Can’t decide if I am more offended that you think GoDaddy is a top tier DNS provider or that we’re not. :wink: But that’s OK, I understand there can be many reasons why a customer might not be able to (or chooses not to) move to Cloudflare for DNS.

What’s you probably want to ask the DNS providers is if they support either ANAME records or CNAME flattening at the root. Another option is to script a check of the value for www.example.com and if it ever changes modify the IP address for your A root record.

I will make a last pitch that our DNS service is pretty damn good. We serve over 1.2M DNS queries per second and have the largest market share of Alexa 1M websites of any single provider. My recommendation would be to make sure you have a BIND import of your domain into Cloudflare and gray cloud everything until your SSL cert is issued if you do migrate to our DNS… that ensures we have all the DNS records we need from the source (vs. our scan attempt) and serves traffic direct to origin until the SSL certificate is issued at which point you can orange cloud the records you wish to proxy through Cloudflare.

But either way CNAME flattening at the root or ANAME record support are probably the ‘magic keywords’ that will determine if a particular DNS provider can support what you’re looking for.


#3

I really was trying to be tongue in cheek. I am sure GoDaddy is a very fine DNS provider. :expressionless:

One other thing… you’re also welcome to import your BIND file to Cloudflare even if you will eventually go in a CNAME setup to check and see how we would answer queries. Once the entries are in our DNS you could query the DNS server directly to determine its response:

e.g. dig ourcompany.com mx @ivan.nd.cloudflare.com

To determine that we are/were responding with the appropriate responses.

ANAME is a relatively new standard but there are several major DNS providers who support it I believe.


#4

Humor IS allowed - and probably needed for us non-webdevs when dealing with DNS… ;o)

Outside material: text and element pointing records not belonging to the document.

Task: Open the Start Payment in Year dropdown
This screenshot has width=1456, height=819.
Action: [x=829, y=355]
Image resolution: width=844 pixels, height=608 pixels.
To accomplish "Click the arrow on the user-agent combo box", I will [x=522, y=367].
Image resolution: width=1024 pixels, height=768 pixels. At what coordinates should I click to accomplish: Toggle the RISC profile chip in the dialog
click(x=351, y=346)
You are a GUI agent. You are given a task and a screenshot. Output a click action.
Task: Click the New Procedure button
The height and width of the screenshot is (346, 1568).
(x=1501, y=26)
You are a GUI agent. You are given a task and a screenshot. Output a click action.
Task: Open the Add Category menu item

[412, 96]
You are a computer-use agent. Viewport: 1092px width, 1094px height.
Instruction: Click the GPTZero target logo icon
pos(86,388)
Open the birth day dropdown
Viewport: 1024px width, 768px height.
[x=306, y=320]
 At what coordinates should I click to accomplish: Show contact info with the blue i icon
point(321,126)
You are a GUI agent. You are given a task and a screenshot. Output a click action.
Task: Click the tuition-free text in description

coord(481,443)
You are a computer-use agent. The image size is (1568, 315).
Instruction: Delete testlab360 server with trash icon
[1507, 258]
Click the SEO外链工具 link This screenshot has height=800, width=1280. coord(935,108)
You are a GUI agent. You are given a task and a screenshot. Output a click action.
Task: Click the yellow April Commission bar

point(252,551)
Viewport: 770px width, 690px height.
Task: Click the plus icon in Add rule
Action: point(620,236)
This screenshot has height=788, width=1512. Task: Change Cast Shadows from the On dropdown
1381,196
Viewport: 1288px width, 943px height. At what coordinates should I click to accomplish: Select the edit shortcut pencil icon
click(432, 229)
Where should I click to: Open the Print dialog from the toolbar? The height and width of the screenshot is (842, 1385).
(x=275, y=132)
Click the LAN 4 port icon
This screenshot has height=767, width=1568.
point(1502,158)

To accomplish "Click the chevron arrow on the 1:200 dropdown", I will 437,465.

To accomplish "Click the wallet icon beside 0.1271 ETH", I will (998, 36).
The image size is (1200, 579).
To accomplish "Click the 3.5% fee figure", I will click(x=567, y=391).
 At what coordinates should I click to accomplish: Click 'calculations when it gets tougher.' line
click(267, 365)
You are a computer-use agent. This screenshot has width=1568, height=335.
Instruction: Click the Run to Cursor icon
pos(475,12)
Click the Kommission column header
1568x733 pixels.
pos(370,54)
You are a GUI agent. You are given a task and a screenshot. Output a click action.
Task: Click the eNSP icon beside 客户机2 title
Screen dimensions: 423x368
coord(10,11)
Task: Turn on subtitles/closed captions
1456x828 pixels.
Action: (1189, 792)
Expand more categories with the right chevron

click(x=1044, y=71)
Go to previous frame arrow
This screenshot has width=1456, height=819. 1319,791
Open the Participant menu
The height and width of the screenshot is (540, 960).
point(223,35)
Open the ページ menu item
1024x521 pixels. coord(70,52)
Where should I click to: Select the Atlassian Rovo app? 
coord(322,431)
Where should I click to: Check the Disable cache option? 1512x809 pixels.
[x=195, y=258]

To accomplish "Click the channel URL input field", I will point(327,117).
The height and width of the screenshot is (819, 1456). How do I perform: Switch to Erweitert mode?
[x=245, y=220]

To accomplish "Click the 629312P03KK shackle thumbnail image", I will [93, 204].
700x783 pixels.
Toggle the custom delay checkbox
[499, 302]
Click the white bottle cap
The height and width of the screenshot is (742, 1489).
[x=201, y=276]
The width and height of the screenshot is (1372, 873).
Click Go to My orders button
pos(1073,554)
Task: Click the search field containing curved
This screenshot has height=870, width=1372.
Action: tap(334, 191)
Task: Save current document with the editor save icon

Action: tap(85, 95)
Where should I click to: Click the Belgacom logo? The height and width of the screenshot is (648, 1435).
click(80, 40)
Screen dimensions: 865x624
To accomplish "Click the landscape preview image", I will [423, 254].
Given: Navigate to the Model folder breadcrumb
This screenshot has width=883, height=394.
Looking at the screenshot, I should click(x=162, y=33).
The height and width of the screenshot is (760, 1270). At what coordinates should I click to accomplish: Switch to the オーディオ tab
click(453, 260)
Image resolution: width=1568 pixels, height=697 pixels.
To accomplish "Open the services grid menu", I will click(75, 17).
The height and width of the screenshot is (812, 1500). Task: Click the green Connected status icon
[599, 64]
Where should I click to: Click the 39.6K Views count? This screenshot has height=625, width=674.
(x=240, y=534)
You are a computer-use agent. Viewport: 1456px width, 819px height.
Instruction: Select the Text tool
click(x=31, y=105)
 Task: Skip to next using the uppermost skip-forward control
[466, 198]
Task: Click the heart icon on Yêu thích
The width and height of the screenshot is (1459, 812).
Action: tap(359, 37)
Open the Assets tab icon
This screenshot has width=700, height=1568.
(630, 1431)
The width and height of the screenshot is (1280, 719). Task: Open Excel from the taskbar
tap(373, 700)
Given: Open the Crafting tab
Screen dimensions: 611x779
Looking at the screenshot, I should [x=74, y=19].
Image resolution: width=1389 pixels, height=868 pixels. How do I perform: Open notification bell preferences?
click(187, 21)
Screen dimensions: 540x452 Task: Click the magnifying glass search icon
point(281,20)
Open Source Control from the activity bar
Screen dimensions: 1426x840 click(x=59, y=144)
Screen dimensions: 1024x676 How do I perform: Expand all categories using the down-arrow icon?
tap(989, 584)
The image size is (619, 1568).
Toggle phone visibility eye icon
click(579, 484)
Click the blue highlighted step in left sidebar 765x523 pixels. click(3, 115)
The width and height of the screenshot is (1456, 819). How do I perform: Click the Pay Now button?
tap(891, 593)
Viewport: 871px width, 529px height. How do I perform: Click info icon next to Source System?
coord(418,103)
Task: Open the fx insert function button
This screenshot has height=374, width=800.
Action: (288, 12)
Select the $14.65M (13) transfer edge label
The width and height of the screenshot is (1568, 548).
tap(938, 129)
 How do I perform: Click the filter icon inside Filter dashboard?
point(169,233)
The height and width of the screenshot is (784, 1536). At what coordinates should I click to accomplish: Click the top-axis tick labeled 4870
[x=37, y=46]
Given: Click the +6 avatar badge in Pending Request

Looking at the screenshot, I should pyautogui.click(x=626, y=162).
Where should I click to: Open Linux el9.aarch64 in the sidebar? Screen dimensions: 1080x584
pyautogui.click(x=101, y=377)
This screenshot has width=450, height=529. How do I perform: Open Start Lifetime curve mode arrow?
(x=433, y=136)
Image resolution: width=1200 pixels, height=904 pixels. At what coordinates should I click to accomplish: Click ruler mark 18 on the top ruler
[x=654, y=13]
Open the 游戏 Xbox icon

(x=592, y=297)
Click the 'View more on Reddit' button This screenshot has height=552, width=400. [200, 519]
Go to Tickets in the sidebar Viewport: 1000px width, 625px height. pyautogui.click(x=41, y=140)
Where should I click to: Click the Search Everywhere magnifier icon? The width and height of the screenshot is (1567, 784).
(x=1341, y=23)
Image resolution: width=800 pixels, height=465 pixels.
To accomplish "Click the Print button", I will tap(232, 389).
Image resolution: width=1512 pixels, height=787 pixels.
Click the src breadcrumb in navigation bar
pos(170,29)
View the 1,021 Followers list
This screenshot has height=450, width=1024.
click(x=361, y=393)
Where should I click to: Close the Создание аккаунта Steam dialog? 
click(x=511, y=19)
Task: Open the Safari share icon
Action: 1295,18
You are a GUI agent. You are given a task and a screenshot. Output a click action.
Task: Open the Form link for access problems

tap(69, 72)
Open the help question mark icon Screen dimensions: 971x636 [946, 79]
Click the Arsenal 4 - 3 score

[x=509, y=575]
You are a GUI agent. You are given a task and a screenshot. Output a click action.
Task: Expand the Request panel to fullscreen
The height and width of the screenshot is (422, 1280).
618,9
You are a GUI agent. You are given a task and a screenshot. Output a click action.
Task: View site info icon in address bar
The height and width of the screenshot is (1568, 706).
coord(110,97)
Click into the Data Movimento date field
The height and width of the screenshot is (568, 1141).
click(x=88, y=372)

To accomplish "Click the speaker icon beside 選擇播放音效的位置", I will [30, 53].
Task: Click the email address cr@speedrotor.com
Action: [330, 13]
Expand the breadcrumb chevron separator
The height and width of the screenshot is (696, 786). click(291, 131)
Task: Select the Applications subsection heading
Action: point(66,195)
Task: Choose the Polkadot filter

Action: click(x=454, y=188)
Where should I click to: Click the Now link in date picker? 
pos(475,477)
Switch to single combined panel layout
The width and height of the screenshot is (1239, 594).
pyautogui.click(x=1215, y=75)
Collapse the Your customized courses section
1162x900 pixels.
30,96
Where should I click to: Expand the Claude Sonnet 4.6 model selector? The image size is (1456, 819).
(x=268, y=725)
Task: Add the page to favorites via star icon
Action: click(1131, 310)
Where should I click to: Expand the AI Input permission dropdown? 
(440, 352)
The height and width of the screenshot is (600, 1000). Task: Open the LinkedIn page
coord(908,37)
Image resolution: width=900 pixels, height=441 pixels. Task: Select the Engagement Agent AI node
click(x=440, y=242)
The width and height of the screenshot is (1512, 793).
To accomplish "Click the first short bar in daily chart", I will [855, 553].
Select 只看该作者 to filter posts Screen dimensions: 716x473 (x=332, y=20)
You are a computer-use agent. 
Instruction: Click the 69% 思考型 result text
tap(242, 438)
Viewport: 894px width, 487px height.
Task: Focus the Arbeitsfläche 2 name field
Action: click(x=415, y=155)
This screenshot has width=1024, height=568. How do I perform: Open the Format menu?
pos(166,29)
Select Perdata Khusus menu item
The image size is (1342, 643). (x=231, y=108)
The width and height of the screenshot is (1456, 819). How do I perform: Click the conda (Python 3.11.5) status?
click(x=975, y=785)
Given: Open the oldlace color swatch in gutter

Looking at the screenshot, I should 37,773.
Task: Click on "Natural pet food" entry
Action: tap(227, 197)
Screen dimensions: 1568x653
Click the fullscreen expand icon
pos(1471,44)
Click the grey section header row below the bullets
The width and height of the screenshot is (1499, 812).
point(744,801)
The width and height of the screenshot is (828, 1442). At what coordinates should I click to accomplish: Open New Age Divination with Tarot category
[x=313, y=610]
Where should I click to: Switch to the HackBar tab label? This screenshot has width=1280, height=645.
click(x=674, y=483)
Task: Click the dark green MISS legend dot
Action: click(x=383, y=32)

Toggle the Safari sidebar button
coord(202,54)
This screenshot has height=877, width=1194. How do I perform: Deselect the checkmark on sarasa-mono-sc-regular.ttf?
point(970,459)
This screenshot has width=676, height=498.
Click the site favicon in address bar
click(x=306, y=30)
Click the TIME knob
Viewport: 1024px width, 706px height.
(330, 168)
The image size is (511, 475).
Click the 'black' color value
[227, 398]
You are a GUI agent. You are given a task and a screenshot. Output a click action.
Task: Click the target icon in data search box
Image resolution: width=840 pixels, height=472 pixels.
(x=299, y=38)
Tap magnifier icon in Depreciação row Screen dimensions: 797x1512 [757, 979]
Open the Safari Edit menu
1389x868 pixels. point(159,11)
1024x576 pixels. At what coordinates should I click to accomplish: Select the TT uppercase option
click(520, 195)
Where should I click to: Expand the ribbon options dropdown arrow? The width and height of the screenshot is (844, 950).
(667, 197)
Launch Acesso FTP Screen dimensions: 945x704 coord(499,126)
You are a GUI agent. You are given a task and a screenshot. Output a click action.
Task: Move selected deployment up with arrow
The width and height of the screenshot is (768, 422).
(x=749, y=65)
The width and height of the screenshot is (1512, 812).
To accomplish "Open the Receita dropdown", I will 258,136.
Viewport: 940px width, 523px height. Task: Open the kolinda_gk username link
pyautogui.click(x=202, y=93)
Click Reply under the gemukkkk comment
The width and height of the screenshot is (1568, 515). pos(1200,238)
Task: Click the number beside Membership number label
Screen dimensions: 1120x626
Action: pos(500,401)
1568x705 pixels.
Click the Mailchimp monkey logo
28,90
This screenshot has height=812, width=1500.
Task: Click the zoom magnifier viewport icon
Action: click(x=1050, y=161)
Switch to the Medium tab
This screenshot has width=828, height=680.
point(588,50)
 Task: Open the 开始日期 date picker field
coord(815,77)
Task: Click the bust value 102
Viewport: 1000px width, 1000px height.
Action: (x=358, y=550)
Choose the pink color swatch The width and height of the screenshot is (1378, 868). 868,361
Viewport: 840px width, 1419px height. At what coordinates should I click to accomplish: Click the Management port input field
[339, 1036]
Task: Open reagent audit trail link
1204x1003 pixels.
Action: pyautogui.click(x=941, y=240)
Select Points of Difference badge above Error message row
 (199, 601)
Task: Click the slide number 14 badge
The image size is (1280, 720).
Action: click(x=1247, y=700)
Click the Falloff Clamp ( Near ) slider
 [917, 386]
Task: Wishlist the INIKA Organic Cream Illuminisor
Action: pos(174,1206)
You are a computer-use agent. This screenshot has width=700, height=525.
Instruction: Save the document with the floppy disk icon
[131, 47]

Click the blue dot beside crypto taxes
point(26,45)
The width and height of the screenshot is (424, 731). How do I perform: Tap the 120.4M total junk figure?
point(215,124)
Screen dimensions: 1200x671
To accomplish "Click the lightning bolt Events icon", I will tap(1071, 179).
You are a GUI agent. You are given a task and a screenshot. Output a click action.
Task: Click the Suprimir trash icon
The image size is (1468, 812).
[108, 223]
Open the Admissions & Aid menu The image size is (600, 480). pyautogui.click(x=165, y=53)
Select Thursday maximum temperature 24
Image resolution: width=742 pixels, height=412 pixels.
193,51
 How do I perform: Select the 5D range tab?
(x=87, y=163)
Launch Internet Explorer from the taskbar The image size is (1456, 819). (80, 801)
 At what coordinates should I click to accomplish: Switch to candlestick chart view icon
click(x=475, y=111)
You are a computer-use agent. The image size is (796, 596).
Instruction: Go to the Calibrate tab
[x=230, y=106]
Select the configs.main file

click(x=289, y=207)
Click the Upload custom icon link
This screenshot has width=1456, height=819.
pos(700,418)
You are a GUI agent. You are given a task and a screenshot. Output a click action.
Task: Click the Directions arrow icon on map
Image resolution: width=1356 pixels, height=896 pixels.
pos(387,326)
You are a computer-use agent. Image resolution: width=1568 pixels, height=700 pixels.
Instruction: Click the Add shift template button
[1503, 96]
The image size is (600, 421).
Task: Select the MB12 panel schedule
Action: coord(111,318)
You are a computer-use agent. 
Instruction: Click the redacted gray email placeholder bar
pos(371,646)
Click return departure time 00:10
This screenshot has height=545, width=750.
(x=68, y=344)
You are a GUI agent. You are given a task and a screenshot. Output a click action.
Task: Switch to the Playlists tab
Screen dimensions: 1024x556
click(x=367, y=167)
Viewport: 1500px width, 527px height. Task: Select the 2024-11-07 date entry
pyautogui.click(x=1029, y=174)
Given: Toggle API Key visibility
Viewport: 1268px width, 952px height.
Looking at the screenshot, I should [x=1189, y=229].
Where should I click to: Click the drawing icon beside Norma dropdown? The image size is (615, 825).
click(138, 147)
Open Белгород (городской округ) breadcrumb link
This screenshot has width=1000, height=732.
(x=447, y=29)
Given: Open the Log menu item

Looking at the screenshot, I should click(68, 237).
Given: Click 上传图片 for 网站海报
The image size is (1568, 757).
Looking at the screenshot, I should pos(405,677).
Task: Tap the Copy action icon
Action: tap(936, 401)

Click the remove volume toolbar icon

Thanks for the prompt response - shall fish around some DNS providers tomorrow and report findings.

Not a lack of confidence in Cloudflare DNS - it is just that we have already experienced business critical mail interruption (with our Exchange server) thanks to previous webdev people ‘fiddling’ with DNS records, so it makes sense for us to continue to hold ownership and access rights ourselves.


#5

Ah I understand. If the challenge is multiple folks having access… we have an enterprise plan which allows segmentation of roles and a similar feature set is currently under development for non-ENT plans so you could restrict who has access to make DNS changes (or who can purge cache for example).


#6

My 2 cents and hope it is helpful,
I not an MX expert and do not play one on the web.

We use
https://mxtoolbox.com/
follow up, track and to make sure invoices are getting outbound to customers.

DMARC, DKIM, and SPF records,

You can sample 20 plus web interface tools,
DNS Lookup for IPv6, blacklist, CERT Lookup
https://mxtoolbox.com/NetworkTools.aspx


#7

Long before moving to CF, I researched dozens of DNS providers, and settled on DNSMADEEASY.com They have a fantastic DNS service and interface, including failovers (which is what I needed). Used them for many years,I highly recommend them for third-party DNS.

But now have all our DNS with CF and it’s working just as well.

I personally wouldn’t trust my DNS to godaddy.


#8

Thanks, that sounds attractively flexible.


#9

HI - thanks for that reminder, mxtoolbox can be a Swiss Army Knife at times


#10

Thanks, we’ve been steered to easyDNS.com (as they’ve been cited as having all the CNAME functionality etc. needed) but if that comes up nix then shall look at dnsmadeeasy.com
GoDaddy - lot of people seem to diss them, but I have to speak as I find - their real-humans-on-the-end-of-phones-24/7 has always worked well for me (so few companies seem to invest in their support side).